Your task is to reproduce the entries below word for word.

--- EXERCISE DATA Enclosed Below ---

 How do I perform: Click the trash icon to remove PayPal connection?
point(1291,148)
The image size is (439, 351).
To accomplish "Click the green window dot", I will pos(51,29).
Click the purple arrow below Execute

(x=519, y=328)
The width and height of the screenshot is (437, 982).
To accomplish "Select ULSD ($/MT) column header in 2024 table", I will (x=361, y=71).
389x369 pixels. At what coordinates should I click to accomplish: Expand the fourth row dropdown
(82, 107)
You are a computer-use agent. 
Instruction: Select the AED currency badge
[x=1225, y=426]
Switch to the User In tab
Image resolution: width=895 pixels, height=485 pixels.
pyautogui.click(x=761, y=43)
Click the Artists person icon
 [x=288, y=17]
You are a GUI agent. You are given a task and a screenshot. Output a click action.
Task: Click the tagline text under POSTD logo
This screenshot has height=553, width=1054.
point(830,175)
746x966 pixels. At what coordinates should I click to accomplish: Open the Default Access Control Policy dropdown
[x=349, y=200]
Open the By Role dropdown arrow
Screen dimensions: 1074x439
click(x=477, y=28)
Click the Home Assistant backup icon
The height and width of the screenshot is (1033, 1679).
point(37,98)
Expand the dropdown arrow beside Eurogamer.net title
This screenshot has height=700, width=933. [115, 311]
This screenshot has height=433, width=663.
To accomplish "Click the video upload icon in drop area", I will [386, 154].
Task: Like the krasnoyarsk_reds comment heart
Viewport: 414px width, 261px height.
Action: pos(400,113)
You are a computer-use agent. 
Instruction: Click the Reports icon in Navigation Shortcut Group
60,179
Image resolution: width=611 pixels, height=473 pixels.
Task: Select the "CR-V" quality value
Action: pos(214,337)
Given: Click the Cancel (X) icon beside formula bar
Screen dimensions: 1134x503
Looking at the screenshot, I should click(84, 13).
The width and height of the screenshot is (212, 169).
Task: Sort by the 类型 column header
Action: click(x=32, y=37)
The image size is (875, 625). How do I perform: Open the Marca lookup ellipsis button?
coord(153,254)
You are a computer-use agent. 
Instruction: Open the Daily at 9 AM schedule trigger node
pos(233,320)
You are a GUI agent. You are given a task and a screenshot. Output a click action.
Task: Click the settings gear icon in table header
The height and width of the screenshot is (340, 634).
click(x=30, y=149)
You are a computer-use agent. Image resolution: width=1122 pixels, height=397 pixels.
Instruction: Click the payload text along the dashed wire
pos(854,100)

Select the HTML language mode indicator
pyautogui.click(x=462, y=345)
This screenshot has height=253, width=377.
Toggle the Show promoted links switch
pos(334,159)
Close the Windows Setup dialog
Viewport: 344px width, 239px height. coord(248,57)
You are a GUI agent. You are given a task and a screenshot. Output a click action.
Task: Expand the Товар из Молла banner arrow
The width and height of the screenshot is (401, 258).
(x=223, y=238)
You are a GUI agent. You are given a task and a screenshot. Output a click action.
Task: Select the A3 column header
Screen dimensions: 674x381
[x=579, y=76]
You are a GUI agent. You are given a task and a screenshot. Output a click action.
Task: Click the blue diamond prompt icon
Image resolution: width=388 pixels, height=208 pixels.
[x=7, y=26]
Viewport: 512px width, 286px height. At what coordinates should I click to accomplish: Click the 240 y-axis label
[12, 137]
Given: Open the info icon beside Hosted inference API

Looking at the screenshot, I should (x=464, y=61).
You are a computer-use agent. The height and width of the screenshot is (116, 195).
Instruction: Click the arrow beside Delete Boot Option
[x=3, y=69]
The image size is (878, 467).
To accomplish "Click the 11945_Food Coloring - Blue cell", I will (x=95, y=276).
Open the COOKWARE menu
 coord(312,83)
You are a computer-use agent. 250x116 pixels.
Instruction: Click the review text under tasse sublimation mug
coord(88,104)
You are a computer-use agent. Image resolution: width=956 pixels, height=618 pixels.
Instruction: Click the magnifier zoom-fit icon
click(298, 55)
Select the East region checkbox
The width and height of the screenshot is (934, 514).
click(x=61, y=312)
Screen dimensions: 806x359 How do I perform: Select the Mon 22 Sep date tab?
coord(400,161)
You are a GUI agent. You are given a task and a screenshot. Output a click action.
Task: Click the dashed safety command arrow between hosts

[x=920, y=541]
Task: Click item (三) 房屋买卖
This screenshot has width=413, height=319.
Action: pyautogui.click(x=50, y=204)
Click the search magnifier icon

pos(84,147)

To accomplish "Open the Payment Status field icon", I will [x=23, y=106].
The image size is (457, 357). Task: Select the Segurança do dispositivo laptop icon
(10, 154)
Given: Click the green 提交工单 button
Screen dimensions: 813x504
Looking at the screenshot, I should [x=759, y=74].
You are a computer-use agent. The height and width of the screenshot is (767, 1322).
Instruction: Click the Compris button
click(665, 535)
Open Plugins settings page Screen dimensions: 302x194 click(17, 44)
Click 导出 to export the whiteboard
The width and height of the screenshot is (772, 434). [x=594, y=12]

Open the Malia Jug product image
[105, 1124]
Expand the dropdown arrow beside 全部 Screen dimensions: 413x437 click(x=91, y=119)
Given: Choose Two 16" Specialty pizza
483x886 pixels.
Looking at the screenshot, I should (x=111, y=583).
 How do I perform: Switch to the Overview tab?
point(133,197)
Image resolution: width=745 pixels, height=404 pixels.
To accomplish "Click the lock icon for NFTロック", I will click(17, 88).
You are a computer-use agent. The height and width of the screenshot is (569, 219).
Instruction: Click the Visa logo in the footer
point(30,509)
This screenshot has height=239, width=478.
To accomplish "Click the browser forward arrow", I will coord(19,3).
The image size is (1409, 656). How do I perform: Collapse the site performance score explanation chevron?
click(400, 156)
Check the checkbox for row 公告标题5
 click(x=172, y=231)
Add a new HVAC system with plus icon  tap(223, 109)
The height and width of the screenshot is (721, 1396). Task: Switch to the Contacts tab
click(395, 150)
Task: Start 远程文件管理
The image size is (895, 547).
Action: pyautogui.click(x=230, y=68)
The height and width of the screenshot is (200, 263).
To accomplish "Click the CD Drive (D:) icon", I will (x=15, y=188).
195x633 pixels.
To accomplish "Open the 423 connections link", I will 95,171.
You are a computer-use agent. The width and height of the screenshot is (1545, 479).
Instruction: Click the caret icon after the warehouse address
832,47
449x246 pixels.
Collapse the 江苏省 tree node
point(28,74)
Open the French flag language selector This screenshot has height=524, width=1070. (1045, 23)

--- End of Enclosed EXERCISE DATA ---

▸ ANSWER SPACE
 How do I perform: Click the trash icon to remove PayPal connection?
point(1291,148)
The image size is (439, 351).
To accomplish "Click the green window dot", I will pos(51,29).
Click the purple arrow below Execute

(x=519, y=328)
The width and height of the screenshot is (437, 982).
To accomplish "Select ULSD ($/MT) column header in 2024 table", I will (x=361, y=71).
389x369 pixels. At what coordinates should I click to accomplish: Expand the fourth row dropdown
(82, 107)
You are a computer-use agent. 
Instruction: Select the AED currency badge
[x=1225, y=426]
Switch to the User In tab
Image resolution: width=895 pixels, height=485 pixels.
pyautogui.click(x=761, y=43)
Click the Artists person icon
 [x=288, y=17]
You are a GUI agent. You are given a task and a screenshot. Output a click action.
Task: Click the tagline text under POSTD logo
This screenshot has height=553, width=1054.
point(830,175)
746x966 pixels. At what coordinates should I click to accomplish: Open the Default Access Control Policy dropdown
[x=349, y=200]
Open the By Role dropdown arrow
Screen dimensions: 1074x439
click(x=477, y=28)
Click the Home Assistant backup icon
The height and width of the screenshot is (1033, 1679).
point(37,98)
Expand the dropdown arrow beside Eurogamer.net title
This screenshot has height=700, width=933. [115, 311]
This screenshot has height=433, width=663.
To accomplish "Click the video upload icon in drop area", I will [386, 154].
Task: Like the krasnoyarsk_reds comment heart
Viewport: 414px width, 261px height.
Action: pos(400,113)
You are a computer-use agent. 
Instruction: Click the Reports icon in Navigation Shortcut Group
60,179
Image resolution: width=611 pixels, height=473 pixels.
Task: Select the "CR-V" quality value
Action: pos(214,337)
Given: Click the Cancel (X) icon beside formula bar
Screen dimensions: 1134x503
Looking at the screenshot, I should click(84, 13).
The width and height of the screenshot is (212, 169).
Task: Sort by the 类型 column header
Action: click(x=32, y=37)
The image size is (875, 625). How do I perform: Open the Marca lookup ellipsis button?
coord(153,254)
You are a computer-use agent. 
Instruction: Open the Daily at 9 AM schedule trigger node
pos(233,320)
You are a GUI agent. You are given a task and a screenshot. Output a click action.
Task: Click the settings gear icon in table header
The height and width of the screenshot is (340, 634).
click(x=30, y=149)
You are a computer-use agent. Image resolution: width=1122 pixels, height=397 pixels.
Instruction: Click the payload text along the dashed wire
pos(854,100)

Select the HTML language mode indicator
pyautogui.click(x=462, y=345)
This screenshot has height=253, width=377.
Toggle the Show promoted links switch
pos(334,159)
Close the Windows Setup dialog
Viewport: 344px width, 239px height. coord(248,57)
You are a GUI agent. You are given a task and a screenshot. Output a click action.
Task: Expand the Товар из Молла banner arrow
The width and height of the screenshot is (401, 258).
(x=223, y=238)
You are a GUI agent. You are given a task and a screenshot. Output a click action.
Task: Select the A3 column header
Screen dimensions: 674x381
[x=579, y=76]
You are a GUI agent. You are given a task and a screenshot. Output a click action.
Task: Click the blue diamond prompt icon
Image resolution: width=388 pixels, height=208 pixels.
[x=7, y=26]
Viewport: 512px width, 286px height. At what coordinates should I click to accomplish: Click the 240 y-axis label
[12, 137]
Given: Open the info icon beside Hosted inference API

Looking at the screenshot, I should (x=464, y=61).
You are a computer-use agent. The height and width of the screenshot is (116, 195).
Instruction: Click the arrow beside Delete Boot Option
[x=3, y=69]
The image size is (878, 467).
To accomplish "Click the 11945_Food Coloring - Blue cell", I will (x=95, y=276).
Open the COOKWARE menu
 coord(312,83)
You are a computer-use agent. 250x116 pixels.
Instruction: Click the review text under tasse sublimation mug
coord(88,104)
You are a computer-use agent. Image resolution: width=956 pixels, height=618 pixels.
Instruction: Click the magnifier zoom-fit icon
click(298, 55)
Select the East region checkbox
The width and height of the screenshot is (934, 514).
click(x=61, y=312)
Screen dimensions: 806x359 How do I perform: Select the Mon 22 Sep date tab?
coord(400,161)
You are a GUI agent. You are given a task and a screenshot. Output a click action.
Task: Click the dashed safety command arrow between hosts

[x=920, y=541]
Task: Click item (三) 房屋买卖
This screenshot has width=413, height=319.
Action: pyautogui.click(x=50, y=204)
Click the search magnifier icon

pos(84,147)

To accomplish "Open the Payment Status field icon", I will [x=23, y=106].
The image size is (457, 357). Task: Select the Segurança do dispositivo laptop icon
(10, 154)
Given: Click the green 提交工单 button
Screen dimensions: 813x504
Looking at the screenshot, I should [x=759, y=74].
You are a computer-use agent. The height and width of the screenshot is (767, 1322).
Instruction: Click the Compris button
click(665, 535)
Open Plugins settings page Screen dimensions: 302x194 click(17, 44)
Click 导出 to export the whiteboard
The width and height of the screenshot is (772, 434). [x=594, y=12]

Open the Malia Jug product image
[105, 1124]
Expand the dropdown arrow beside 全部 Screen dimensions: 413x437 click(x=91, y=119)
Given: Choose Two 16" Specialty pizza
483x886 pixels.
Looking at the screenshot, I should (x=111, y=583).
 How do I perform: Switch to the Overview tab?
point(133,197)
Image resolution: width=745 pixels, height=404 pixels.
To accomplish "Click the lock icon for NFTロック", I will click(17, 88).
You are a computer-use agent. The height and width of the screenshot is (569, 219).
Instruction: Click the Visa logo in the footer
point(30,509)
This screenshot has height=239, width=478.
To accomplish "Click the browser forward arrow", I will coord(19,3).
The image size is (1409, 656). How do I perform: Collapse the site performance score explanation chevron?
click(400, 156)
Check the checkbox for row 公告标题5
 click(x=172, y=231)
Add a new HVAC system with plus icon  tap(223, 109)
The height and width of the screenshot is (721, 1396). Task: Switch to the Contacts tab
click(395, 150)
Task: Start 远程文件管理
The image size is (895, 547).
Action: pyautogui.click(x=230, y=68)
The height and width of the screenshot is (200, 263).
To accomplish "Click the CD Drive (D:) icon", I will (x=15, y=188).
195x633 pixels.
To accomplish "Open the 423 connections link", I will 95,171.
You are a computer-use agent. The width and height of the screenshot is (1545, 479).
Instruction: Click the caret icon after the warehouse address
832,47
449x246 pixels.
Collapse the 江苏省 tree node
point(28,74)
Open the French flag language selector This screenshot has height=524, width=1070. (1045, 23)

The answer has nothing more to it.